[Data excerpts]
————————

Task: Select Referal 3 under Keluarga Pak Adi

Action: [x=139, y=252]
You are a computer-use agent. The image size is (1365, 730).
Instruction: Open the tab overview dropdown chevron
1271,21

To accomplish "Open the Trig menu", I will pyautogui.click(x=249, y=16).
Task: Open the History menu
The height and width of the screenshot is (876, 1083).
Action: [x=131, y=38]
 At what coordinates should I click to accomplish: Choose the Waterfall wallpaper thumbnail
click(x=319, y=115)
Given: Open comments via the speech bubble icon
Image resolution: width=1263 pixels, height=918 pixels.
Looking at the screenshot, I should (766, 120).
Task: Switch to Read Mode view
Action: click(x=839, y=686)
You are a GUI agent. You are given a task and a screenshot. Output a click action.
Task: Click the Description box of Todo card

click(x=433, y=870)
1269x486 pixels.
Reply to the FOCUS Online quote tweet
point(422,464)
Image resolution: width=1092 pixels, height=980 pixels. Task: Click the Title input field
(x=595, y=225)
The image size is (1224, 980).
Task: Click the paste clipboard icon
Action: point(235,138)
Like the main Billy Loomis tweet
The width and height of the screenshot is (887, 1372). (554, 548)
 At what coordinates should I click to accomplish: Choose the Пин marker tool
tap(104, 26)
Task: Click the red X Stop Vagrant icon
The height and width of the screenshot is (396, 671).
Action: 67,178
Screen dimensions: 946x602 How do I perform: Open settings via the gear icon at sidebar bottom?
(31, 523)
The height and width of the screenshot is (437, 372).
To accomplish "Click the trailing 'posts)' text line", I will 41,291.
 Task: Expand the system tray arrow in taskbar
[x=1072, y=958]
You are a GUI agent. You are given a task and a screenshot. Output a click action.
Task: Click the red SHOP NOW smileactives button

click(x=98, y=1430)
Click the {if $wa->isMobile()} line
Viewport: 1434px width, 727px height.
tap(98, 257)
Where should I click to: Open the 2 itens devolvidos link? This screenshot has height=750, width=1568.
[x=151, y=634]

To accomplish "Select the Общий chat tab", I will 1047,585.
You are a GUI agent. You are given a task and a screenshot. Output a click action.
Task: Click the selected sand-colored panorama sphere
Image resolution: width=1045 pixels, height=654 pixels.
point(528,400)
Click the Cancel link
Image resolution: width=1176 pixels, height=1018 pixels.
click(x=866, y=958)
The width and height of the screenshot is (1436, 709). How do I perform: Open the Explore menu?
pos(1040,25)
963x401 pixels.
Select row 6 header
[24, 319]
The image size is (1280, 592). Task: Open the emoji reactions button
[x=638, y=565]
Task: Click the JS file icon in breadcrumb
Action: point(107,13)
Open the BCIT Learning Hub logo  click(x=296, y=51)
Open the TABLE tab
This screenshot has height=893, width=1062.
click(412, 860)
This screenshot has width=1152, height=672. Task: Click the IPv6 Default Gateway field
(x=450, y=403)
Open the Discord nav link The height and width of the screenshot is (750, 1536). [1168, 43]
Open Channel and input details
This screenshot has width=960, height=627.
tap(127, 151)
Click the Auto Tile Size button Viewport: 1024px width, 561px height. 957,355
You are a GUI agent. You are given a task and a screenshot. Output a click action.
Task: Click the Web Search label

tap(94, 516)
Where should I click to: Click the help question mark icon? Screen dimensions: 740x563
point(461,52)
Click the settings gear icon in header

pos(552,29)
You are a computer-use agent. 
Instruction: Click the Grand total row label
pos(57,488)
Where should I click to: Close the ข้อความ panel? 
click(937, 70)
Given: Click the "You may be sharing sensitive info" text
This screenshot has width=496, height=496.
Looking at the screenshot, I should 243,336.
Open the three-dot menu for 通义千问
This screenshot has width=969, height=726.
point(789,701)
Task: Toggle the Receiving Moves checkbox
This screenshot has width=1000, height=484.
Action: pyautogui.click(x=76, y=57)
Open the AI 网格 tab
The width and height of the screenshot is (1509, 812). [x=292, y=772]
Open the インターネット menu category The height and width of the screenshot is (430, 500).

————————

## [Exercise]
Take every line above that includes the string "computer" and return it.

## [Response box]
You are a computer-use agent. The image size is (1365, 730).
You are a computer-use agent. 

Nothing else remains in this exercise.